2. Clean sink drains
If you’ve got a slow-draining sink, take action. First, try a homemade drain cleaner. Onthehouse.comrecommends mixing a solution of equal parts of salt, baking soda and vinegar. Pour it into the drain and chase it down with two quarts of boiling water. You can use this solution monthly. Avoid chemical drain cleaners; they can damage the pipes and create toxic exposure for you and your family.

Or you can apply some elbow grease and fix slow drains by cleaning out the drain and trap  – the U-shaped pipe that’s directly under the sink. Position a bucket under the trap to catch falling water and gunk and keep a pile of rags at hand for cleaning up. This can be a messy job – you may also want to wear rubber gloves.

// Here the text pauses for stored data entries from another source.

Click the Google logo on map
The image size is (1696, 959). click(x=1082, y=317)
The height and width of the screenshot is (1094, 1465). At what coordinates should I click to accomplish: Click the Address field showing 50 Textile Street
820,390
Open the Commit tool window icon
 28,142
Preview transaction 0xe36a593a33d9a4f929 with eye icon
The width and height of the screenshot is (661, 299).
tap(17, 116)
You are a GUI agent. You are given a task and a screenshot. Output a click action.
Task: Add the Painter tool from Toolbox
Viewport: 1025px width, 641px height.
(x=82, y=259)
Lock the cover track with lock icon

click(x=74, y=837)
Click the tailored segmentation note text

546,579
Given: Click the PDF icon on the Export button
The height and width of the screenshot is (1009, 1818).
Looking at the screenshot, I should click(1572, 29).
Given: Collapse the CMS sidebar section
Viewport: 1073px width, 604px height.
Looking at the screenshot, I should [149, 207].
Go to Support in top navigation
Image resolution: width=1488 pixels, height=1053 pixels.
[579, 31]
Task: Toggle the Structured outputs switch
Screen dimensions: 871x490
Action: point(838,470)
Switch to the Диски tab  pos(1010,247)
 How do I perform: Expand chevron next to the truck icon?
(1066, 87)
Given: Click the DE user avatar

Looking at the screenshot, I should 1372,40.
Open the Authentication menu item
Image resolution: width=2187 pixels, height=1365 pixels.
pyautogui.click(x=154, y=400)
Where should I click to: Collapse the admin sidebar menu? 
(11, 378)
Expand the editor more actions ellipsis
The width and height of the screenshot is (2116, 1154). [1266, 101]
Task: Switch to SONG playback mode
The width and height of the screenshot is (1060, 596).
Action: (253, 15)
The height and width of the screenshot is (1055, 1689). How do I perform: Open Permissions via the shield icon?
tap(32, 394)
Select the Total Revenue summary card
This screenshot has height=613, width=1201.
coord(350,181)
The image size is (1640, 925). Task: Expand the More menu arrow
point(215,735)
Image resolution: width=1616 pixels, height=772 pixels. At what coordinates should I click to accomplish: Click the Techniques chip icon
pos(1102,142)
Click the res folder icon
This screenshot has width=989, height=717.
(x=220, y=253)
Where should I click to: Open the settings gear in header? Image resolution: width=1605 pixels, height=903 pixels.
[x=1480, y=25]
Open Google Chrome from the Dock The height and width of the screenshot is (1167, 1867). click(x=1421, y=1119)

Loosen and remove the couplings that hold the trap to the straight pipes that run from the sink and to the sewer. You may need to use a plumber’s wrench. If the pipe is plugged, all kinds of messy stuff will fall into the bucket and must be removed from the trap. If possible, take the trap outside and shoot a stream of water from the hose through it. Rinse it out thoroughly. Use a snake or wire from a coat hanger to remove built-up debris from the pipes.

3. Fix leaky faucets
Check faucets for leaks and install new rubber gaskets by unscrewing the faucet end, removing the old gasket and reassembling it. Also fix dripping faucets. First, shut off the water under the sink. For sinks with independent hot and cold water faucets, dismantle each faucet, removing the washers (rings made of rubber, plastic or brass). Put the washers in a sandwich bag and bring them to the hardware store to look for replacements. Reassemble the faucets and turn the water back on. For a single-arm faucet, fix leaks by replacing the faucet’s inner workings. That’s not hard, because you can just note the brand and buy a faucet rebuild kit (about $50 at hardware stores). Dismantle the faucet, laying out the pieces on a paper towel. Shoot a photo or make a sketch to refer to when assembling it. Put the faucet back together and turn the water back on.

4. Get a furnace inspection
Have your heating system inspected and serviced by a professional. Call the company that sold it to you or your fuel distributor to get recommendations for servicers.

5. Inspect and maintain the water heater
Have your water heater professionally serviced once a year. Inspect the water heater thoroughly and check the walls and floor around it for evidence of leaks, rust or corrosion. Also check the lines and connections to the heater. Even a small amount of moisture can rot the flooring and subfloor. Lie on the floor to look at the bottom of the heater from underneath, using a flashlight. If you find leaks, replace the water heater.